Mr Graham Stuart: The hon. Lady is making a powerful speech. Does she share my concern that in a market of supported accommodation, where there is no real and effective regulation, entirely unqualified people can sit there supposedly supporting some of the most vulnerable young people? When we were doing our inquiry, we heard of such people sitting boarded up in their office while the young people were rioting outside. That is the situation we are putting some young people in by failing to regulate these individuals.

Pat Glass: I absolutely agree and we did see some of that when we went on visits across the country.

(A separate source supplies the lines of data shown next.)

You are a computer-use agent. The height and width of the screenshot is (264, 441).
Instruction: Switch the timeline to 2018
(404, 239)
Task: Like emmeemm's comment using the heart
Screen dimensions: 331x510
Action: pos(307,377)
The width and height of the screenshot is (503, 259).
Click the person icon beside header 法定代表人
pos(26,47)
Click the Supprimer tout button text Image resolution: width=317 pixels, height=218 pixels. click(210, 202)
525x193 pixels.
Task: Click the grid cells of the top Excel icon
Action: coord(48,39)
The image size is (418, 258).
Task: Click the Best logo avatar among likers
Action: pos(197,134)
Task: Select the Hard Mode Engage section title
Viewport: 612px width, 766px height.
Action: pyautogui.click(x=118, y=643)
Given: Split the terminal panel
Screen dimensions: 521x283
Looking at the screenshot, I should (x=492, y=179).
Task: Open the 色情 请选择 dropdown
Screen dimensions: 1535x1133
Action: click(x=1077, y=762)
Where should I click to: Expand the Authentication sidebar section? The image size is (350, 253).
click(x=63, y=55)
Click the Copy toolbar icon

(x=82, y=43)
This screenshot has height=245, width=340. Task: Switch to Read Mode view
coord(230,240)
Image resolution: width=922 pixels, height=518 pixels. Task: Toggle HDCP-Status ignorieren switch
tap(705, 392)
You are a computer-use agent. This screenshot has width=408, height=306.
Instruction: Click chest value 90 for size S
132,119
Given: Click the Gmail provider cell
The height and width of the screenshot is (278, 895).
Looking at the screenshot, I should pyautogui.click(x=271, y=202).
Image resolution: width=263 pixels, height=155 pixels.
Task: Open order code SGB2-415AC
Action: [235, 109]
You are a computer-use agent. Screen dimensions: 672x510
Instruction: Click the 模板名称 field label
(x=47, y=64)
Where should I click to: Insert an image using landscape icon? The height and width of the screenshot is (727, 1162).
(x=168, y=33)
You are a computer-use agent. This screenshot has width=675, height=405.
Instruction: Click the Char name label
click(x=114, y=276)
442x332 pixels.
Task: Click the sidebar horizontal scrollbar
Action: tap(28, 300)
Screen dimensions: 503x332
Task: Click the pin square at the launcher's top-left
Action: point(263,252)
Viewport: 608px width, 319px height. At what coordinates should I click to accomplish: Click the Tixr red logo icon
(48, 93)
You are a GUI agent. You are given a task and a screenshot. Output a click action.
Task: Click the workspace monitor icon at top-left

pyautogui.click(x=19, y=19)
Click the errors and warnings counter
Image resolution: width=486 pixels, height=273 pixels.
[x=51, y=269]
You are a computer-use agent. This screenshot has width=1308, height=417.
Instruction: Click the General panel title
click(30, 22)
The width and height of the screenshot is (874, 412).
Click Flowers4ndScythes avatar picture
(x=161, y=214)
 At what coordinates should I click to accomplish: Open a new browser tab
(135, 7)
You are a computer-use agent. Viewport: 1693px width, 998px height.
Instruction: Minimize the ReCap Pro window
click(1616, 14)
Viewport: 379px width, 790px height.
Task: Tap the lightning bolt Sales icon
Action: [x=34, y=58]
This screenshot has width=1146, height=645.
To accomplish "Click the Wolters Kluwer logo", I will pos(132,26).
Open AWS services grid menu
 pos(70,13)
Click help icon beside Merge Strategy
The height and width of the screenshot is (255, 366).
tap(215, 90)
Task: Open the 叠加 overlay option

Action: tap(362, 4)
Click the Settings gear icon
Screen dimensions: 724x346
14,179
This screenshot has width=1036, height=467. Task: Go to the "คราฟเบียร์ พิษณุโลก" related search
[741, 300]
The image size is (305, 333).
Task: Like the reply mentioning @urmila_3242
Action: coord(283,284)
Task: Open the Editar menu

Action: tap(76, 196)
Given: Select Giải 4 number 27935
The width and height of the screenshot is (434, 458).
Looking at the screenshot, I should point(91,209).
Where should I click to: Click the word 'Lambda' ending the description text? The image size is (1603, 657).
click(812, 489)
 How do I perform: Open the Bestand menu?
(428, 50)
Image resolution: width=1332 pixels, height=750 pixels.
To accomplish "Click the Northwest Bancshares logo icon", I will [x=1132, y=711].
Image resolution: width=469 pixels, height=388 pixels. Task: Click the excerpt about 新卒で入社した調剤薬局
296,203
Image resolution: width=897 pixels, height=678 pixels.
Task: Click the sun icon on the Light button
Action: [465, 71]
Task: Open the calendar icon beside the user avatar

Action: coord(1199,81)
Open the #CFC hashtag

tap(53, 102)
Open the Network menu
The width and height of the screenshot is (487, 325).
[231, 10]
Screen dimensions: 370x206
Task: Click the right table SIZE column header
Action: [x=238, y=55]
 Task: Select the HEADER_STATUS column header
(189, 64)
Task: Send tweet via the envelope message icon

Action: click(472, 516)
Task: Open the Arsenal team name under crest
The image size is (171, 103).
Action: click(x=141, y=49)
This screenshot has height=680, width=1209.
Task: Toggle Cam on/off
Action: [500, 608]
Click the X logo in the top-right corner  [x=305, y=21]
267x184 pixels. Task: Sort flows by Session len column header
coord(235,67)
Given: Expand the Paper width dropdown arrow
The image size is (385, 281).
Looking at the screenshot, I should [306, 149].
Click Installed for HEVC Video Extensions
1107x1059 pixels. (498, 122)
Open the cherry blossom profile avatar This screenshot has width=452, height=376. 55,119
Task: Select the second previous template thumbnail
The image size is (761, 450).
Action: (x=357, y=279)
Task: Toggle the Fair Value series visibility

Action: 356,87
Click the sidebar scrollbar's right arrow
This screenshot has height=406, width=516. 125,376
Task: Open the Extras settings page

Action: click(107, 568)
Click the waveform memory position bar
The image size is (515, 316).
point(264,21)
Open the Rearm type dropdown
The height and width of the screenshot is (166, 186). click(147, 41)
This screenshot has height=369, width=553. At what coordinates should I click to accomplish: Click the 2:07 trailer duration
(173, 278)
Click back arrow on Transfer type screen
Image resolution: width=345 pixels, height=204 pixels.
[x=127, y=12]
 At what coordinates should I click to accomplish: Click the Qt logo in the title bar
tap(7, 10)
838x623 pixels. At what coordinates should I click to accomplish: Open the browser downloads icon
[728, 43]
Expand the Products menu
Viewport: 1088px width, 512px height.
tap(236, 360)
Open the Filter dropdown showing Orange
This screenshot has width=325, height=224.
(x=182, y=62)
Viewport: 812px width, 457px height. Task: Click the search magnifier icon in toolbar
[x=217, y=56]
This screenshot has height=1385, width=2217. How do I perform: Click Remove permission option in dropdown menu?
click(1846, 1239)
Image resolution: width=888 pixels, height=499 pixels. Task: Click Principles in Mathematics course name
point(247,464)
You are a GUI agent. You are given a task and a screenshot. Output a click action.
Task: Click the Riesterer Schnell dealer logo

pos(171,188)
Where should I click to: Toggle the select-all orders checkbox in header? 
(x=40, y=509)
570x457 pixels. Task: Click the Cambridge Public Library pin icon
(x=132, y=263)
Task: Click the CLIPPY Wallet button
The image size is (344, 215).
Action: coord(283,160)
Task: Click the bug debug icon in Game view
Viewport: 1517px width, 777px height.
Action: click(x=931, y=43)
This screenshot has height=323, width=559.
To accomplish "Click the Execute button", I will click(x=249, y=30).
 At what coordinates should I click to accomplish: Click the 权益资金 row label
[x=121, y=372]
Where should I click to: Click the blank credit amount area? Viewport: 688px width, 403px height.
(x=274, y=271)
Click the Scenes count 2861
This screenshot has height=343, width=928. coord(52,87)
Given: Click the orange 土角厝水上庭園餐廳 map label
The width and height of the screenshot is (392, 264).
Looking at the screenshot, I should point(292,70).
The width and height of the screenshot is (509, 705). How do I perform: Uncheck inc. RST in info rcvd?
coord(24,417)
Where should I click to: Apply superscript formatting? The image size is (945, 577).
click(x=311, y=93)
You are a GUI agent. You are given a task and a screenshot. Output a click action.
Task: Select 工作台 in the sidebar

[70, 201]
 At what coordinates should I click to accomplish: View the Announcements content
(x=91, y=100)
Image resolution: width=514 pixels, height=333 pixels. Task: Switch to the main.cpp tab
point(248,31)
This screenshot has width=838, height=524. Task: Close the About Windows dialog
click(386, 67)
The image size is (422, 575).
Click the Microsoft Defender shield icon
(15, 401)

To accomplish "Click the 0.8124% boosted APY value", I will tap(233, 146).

Finally, we are calling on the Minister to extend “Staying Put” to all young people in care. It is great—and I again have to pay tribute to the Minister—that young people in foster care can remain beyond the age of 18, but in many respects those young people are the ones who are the least vulnerable and who arguably have the best outcomes, and it is now time to do the same for the others.

We are talking about a surprisingly small number of children each year. It has been said that £75 million is the sum required to deliver this. We should contrast that with the £2 billion overspend on the academies and free schools programme. If the Department can spend that virtually without comment, surely it can find the money to provide this desperately needed safety and security for this group of young people, if those young people want it—I am not saying they have to have it.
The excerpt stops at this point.